Records provided
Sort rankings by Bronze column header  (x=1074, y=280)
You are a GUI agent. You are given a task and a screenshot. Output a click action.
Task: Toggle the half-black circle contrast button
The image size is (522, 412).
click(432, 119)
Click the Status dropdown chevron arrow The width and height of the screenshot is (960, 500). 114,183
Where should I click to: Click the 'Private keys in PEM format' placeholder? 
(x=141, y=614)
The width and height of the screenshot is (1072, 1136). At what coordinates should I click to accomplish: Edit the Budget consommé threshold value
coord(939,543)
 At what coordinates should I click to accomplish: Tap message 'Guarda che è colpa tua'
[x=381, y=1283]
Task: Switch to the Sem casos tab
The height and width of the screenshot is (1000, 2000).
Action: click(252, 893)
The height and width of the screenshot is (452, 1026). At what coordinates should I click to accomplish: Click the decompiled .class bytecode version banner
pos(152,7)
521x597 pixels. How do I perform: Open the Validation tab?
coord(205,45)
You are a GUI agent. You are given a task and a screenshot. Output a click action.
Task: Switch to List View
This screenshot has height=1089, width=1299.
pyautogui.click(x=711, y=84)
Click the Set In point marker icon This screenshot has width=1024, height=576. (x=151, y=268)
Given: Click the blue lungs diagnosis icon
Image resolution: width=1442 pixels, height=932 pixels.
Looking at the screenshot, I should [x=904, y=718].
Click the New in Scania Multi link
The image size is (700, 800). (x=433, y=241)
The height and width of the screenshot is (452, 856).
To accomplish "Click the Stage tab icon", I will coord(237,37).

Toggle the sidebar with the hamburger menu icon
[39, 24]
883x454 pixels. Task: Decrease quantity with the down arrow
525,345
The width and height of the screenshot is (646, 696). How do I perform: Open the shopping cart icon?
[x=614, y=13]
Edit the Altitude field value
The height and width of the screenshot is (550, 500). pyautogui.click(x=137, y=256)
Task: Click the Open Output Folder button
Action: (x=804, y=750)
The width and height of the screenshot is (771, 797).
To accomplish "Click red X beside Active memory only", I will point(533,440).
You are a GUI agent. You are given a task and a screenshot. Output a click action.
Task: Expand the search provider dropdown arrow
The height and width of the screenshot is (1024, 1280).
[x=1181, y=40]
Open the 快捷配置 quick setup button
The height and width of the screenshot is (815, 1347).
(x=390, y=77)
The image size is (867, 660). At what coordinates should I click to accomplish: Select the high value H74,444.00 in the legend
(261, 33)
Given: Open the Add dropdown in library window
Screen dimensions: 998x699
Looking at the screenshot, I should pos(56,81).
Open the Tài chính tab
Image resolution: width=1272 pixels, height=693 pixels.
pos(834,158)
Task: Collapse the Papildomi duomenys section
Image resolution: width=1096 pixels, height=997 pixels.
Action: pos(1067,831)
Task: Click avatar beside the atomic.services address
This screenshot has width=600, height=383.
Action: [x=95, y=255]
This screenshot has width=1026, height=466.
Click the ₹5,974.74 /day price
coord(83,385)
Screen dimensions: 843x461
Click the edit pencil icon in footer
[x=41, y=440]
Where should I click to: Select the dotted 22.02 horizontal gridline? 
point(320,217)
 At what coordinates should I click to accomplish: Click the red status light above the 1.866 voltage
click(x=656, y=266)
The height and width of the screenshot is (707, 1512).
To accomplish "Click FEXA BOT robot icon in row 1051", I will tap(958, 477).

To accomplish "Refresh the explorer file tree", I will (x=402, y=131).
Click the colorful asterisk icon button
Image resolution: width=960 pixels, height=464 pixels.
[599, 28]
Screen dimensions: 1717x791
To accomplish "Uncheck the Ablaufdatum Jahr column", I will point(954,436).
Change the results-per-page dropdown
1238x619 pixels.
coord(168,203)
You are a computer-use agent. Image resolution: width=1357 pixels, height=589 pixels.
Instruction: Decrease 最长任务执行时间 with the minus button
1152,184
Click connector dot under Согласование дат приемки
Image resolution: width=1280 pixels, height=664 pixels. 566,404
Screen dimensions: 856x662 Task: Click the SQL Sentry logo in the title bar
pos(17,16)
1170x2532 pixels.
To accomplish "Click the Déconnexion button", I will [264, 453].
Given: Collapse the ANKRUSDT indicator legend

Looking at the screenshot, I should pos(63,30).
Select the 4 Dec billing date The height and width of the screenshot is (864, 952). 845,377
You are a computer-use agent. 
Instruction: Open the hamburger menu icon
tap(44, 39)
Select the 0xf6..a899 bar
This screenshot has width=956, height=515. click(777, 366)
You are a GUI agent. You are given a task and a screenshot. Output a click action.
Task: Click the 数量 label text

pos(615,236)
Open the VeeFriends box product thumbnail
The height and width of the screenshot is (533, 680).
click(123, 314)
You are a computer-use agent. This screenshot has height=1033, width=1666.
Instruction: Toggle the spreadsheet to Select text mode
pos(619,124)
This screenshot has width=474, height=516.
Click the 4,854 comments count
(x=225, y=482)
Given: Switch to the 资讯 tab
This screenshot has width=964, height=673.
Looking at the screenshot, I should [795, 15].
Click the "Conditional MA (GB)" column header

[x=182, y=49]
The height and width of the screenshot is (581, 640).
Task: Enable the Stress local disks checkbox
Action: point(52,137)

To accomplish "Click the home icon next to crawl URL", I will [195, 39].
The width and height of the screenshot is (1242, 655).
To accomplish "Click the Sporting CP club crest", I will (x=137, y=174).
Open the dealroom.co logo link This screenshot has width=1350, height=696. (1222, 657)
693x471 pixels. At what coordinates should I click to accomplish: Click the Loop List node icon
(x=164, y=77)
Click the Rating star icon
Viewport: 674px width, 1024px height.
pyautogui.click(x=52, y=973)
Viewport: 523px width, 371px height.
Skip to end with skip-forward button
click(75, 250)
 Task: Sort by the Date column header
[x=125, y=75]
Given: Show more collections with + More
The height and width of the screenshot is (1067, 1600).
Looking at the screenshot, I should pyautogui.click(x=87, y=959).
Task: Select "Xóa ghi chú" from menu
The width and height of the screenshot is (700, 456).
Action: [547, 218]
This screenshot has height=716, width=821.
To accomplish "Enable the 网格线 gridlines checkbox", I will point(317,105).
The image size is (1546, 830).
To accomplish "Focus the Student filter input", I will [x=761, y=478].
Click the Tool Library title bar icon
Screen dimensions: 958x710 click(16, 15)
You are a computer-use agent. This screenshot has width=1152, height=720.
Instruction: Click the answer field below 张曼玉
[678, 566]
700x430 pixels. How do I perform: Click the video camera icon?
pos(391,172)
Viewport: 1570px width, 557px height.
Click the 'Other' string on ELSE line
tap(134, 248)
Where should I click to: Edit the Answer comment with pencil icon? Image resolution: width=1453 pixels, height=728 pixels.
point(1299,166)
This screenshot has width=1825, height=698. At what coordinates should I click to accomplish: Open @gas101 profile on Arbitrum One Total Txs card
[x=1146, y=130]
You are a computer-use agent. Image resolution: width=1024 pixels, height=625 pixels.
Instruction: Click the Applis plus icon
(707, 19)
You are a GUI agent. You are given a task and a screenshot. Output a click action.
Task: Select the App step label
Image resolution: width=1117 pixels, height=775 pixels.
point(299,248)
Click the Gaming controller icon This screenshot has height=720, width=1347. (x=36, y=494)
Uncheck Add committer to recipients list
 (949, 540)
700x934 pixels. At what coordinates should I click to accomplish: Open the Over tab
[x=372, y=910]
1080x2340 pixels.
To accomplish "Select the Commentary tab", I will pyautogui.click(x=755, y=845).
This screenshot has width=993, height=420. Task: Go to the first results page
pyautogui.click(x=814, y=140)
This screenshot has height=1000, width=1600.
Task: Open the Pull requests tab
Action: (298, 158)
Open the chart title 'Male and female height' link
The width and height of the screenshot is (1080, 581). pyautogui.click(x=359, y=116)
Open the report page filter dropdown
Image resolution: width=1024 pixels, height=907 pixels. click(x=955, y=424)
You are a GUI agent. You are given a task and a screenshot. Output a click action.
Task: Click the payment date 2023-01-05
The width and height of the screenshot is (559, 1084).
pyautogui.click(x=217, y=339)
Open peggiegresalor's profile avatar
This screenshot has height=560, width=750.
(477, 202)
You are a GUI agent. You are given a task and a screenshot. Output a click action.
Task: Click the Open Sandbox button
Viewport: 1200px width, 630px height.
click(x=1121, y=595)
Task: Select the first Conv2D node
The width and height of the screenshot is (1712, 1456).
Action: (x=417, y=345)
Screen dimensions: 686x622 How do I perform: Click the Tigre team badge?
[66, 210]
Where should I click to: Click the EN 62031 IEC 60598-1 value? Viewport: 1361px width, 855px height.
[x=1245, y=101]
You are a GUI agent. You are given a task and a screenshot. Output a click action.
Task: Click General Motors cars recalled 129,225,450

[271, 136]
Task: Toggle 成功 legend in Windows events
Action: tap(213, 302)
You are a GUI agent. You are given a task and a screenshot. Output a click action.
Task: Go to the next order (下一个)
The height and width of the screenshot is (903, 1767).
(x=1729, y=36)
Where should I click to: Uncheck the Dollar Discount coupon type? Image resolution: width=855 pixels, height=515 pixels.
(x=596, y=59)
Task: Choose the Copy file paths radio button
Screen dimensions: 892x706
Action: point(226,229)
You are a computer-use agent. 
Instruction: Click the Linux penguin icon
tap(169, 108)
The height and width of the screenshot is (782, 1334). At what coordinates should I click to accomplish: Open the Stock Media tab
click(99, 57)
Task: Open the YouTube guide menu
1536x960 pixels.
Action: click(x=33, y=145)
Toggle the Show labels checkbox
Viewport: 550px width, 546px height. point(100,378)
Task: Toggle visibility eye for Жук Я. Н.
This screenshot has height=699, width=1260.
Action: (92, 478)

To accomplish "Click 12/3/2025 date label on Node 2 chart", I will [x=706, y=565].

Task statement
Copy out every line of the listing that includes the string "beside".

Answer to this exercise
To accomplish "Click red X beside Active memory only", I will point(533,440).
Task: Click avatar beside the atomic.services address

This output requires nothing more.